If you have Facebook and have been on it at all the last week, my guess is you’ve seen the sensationalized and breaking news.
The internet is not safe.
It’s taken millions of people by surprise.
And while I’m certainly not taking the issues that have been brought up lightly, I do write that sentence, slightly tongue in cheek.
The internet is not safe.
That’s not new.
The world is not safe.
Ask your parents how their parents felt when they saw the first Victoria Secret commercial flash across their televisions.
Ask their parents how they felt when they saw the blood splatters and graphic images of their sons first comic book.
And before you say… “it’s different now.”
But it was also different then.
Let’s not pretend that previous generations didn’t deal with things we take for granted.
The point is children need (and always have needed) adults to both at times protect and possibly more importantly, prepare them, for the evil that exists in this world.
I’ll be the first to admit that the internet brings new challenges and situations. But I think principles are powerful things. And the principles that kept parents and adults grounded before still need to be considered now.
But one of the principles I’ve seen going around lately is concerning to me. Or maybe it’s a lack of principle.
Let’s call it reactive parenting rather than relational parenting.
There’s a huge difference and I think it’s worth talking about.
With this latest “MoMo Challenge” children are being exposed to inappropriate and scary content and students are being invited to hurt themselves. (These are two separate things by the way. YouTube Kids has inappropriate content in videos and there’s also a challenge going around where people message strangers)
It is absolutely disgusting and infuriating.

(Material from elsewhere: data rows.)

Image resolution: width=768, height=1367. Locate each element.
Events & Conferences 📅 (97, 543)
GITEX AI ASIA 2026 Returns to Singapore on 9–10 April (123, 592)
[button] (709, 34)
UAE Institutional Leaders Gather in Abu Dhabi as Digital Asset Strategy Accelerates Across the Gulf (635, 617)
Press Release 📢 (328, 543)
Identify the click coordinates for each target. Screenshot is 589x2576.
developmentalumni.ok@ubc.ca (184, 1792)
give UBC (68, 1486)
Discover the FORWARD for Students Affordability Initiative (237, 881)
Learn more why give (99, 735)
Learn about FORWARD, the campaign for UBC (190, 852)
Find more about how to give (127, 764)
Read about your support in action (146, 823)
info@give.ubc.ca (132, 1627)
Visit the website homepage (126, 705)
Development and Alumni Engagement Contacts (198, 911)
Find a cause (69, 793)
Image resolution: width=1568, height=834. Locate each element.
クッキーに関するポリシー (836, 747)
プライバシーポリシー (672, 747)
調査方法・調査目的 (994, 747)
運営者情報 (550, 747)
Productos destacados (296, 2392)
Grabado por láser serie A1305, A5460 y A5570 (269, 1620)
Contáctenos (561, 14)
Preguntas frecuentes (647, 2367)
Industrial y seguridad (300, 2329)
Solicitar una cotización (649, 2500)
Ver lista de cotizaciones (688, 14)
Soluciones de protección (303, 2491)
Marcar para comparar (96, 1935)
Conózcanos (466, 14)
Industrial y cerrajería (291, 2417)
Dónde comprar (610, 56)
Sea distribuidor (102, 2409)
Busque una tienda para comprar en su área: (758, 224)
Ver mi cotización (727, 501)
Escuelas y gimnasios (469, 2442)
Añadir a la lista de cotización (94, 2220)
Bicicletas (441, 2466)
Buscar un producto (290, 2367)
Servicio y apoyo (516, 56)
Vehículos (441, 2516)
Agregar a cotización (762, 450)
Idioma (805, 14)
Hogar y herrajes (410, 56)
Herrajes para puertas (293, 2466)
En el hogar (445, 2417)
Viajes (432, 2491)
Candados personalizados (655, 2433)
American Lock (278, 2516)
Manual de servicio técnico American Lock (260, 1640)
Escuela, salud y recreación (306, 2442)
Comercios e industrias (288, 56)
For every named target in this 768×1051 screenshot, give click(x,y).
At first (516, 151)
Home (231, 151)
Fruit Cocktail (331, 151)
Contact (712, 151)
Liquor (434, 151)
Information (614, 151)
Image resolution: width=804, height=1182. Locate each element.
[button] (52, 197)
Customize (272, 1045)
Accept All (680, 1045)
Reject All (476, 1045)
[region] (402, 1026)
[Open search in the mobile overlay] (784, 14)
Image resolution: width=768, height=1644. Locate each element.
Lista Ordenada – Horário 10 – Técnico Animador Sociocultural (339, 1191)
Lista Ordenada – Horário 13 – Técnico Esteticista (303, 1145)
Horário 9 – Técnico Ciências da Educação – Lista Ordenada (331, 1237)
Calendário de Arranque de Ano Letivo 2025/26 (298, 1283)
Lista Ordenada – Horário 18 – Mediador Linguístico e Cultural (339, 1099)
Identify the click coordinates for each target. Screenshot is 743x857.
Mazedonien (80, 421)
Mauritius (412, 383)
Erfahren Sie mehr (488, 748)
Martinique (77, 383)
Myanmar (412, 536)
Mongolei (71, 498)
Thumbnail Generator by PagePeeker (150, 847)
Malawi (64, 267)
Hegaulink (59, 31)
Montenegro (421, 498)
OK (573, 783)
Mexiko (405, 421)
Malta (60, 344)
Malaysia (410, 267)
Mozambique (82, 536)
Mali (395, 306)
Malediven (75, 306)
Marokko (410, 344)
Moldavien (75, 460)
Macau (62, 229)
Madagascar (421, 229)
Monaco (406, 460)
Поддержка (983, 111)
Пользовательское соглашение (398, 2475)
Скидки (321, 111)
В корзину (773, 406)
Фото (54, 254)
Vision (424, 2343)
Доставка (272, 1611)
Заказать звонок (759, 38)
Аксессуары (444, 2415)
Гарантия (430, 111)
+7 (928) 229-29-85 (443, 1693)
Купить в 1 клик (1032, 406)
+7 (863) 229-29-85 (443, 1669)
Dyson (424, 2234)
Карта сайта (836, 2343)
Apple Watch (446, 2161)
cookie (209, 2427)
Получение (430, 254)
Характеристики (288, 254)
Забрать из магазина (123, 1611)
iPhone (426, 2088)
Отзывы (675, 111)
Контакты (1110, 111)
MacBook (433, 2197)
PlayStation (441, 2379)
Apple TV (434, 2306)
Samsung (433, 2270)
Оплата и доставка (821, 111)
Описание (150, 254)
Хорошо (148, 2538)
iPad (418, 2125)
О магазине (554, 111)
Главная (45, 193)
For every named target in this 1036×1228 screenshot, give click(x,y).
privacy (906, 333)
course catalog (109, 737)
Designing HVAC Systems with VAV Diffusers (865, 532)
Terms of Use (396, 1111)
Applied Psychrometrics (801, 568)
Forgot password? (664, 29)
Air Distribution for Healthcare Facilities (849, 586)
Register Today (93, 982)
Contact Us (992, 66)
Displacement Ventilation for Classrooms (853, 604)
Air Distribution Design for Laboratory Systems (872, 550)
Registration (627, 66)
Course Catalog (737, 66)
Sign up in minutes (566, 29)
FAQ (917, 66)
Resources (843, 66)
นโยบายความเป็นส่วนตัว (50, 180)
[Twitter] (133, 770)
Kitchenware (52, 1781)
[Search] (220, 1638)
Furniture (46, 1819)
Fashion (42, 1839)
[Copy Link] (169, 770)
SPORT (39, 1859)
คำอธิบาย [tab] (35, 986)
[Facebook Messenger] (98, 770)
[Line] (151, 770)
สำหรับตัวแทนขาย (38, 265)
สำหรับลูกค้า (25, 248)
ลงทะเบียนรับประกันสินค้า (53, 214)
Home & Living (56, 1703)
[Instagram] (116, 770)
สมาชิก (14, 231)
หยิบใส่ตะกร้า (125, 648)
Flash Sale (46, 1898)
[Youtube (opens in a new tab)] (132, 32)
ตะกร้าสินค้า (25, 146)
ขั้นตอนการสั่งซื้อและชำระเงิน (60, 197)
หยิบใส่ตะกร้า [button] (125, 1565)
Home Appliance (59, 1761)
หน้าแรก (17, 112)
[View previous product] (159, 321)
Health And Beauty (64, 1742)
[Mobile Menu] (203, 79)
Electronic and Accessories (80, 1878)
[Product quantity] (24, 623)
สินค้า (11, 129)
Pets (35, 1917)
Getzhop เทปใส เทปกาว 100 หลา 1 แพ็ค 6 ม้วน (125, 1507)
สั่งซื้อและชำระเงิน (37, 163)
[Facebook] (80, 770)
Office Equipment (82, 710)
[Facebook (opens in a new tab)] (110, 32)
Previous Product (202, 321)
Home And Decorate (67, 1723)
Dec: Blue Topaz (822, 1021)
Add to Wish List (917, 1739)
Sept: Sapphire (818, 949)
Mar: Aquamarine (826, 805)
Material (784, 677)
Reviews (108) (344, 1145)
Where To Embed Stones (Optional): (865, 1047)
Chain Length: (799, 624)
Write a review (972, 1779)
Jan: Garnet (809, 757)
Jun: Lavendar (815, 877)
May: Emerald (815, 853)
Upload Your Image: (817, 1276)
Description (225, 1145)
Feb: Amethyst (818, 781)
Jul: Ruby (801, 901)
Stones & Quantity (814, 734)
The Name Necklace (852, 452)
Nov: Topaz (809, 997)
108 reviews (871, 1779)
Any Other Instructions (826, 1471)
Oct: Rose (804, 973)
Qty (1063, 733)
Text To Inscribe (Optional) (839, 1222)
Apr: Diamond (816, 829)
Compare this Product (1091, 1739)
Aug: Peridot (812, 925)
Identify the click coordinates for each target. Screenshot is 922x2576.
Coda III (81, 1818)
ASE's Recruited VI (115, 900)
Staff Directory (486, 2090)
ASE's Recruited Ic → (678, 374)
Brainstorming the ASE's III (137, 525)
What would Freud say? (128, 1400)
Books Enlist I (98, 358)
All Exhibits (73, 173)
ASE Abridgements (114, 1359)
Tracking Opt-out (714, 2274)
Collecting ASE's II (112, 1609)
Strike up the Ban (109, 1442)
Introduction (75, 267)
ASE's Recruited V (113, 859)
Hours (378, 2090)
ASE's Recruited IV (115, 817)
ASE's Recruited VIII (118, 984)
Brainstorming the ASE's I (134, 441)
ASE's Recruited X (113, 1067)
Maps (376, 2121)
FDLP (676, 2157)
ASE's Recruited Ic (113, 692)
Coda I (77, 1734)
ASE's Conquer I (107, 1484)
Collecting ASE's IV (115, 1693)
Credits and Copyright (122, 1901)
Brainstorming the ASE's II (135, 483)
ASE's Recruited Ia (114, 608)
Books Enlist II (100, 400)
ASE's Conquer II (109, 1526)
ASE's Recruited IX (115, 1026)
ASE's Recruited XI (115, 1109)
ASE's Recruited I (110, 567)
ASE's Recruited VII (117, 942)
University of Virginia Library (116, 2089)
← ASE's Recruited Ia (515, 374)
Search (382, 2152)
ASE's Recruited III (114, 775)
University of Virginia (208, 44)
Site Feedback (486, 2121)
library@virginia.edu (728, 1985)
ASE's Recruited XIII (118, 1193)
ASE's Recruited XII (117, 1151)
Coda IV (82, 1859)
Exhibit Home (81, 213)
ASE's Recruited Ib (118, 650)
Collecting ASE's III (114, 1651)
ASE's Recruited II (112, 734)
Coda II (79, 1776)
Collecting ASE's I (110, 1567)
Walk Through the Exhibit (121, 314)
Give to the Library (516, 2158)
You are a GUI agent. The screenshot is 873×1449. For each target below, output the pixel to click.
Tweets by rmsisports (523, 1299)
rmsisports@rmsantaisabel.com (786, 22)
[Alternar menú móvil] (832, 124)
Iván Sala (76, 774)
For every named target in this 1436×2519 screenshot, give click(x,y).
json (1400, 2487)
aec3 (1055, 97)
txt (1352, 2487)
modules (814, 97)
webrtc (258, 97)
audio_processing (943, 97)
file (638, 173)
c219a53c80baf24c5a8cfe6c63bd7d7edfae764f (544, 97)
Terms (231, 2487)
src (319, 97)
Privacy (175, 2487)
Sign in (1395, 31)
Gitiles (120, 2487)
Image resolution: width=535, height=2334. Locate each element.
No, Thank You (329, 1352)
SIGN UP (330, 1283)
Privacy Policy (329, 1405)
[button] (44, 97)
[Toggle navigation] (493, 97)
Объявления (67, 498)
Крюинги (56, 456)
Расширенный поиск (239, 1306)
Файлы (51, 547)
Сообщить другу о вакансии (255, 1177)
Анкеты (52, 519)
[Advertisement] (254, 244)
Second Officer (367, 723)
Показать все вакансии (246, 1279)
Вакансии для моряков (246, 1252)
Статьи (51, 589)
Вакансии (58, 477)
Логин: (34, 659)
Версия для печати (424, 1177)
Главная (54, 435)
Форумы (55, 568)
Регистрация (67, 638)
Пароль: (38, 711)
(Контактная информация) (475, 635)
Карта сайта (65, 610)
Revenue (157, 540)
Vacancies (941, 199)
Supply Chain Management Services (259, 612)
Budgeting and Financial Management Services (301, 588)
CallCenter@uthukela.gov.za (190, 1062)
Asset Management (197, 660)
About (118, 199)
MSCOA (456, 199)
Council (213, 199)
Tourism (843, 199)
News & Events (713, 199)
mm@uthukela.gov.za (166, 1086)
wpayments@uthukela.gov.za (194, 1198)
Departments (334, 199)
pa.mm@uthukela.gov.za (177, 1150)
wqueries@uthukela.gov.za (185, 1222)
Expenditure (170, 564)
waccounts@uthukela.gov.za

(It’s also been super sensationalized and blown into this quazi-urban myth/hoax)
Which… is also one reason you won’t find a bug eyed picture of this “MoMo” anywhere on my blog because I refuse to give the creeps behind this any more fame or hysteria. (Exactly what they want by the way)
Sorry let me step off my soap box real quick.
Bottom line. One of the things that I’ve seen a ton in posts and comments sounds like this:
“So scary, we sat our kids down and had a talk about staying safe online.”
“Just sick! Gonna have a talk with my kids.”
“No more social media for my kids. We are done!”
See there’s nothing wrong with those posts but what scares me is, it’s talked about like one question, conversation, or new rule is going to protect your kids.
It won’t. It’s also as if we aren’t having hard conversations until we feel like we have to.
In a way, it’s autopilot parenting and it’s SO EASY to fall into.
I say this as a person who needs to hear it as much as say it.
You don’t need to have THE TALK with your kids about…
Pick a topic.
Because the truth is you need to be TALKING to your kids about all those things.
Don’t just parent as a reaction or as a response to the latest hysteria or fad.
Parent in the relationship you have with your child.
What does that look like? Let me share a few verses that to me embodies this principle.
“Fix these words of mine in your hearts and minds; tie them as symbols on your hands and bind them on your foreheads. Teach them to your children, talking about them when you sit at home and when you walk along the road, when you lie down and when you get up. Write them on the doorframes of your houses and on your gates…” Deut. 11:18-20
See the writer of Deuteronomy was talking about faith conversations but there’s a principle at work here.
What the writer describes is a consistent and constant conversation.
So what does it look like to relationally parent versus reactionary parent?
It means you do things intentionally.
So for instance, let’s talk about the issue of sex. That’s a tough topic to handle with your kids.
But, even though our kids are under 5; we’ve already started laying the foundation. We use anatomically correct verbiage and talk about the different between private and public when it comes to their bodies.
Because we want to lay the foundation that they don’t need to be ashamed of their body, God made it special and just for them for now, and that they can talk to their parents about it.
When it comes to technology?
Well we intentionally talk about videos, movies, and phones as a special treat and a tool that mommy and daddy use.
We also talk to our kids intentionally about trust and how there are adults they trust and that they shouldn’t trust.
So when a panic goes through the news about creepy adults online, we start the conversation where we have before.
Talking about how there are adults that they shouldn’t trust.
We talk about how the internet is a tool, but it can be used in a bad way by other adults; just like mommy and daddy use it in a good way for them.
The point is we don’t panic because there’s something new and scary out there.
Because we have been having intentional conversations about those things before they run into them.
I’m learning from great parents around me that to relationally parent means I don’t protect my kids from everything.
But I can prepare them for a lot of things. By starting the conversation not out of fear but out of a desire to see them grow. And by continuing that conversation over time it leaves the door open to them to come talk to us about the things we not be aware of yet.
So no. You don’t need to have “the talk” about all the scary stuff on the internet. You need to have talks. Lots of them. Often.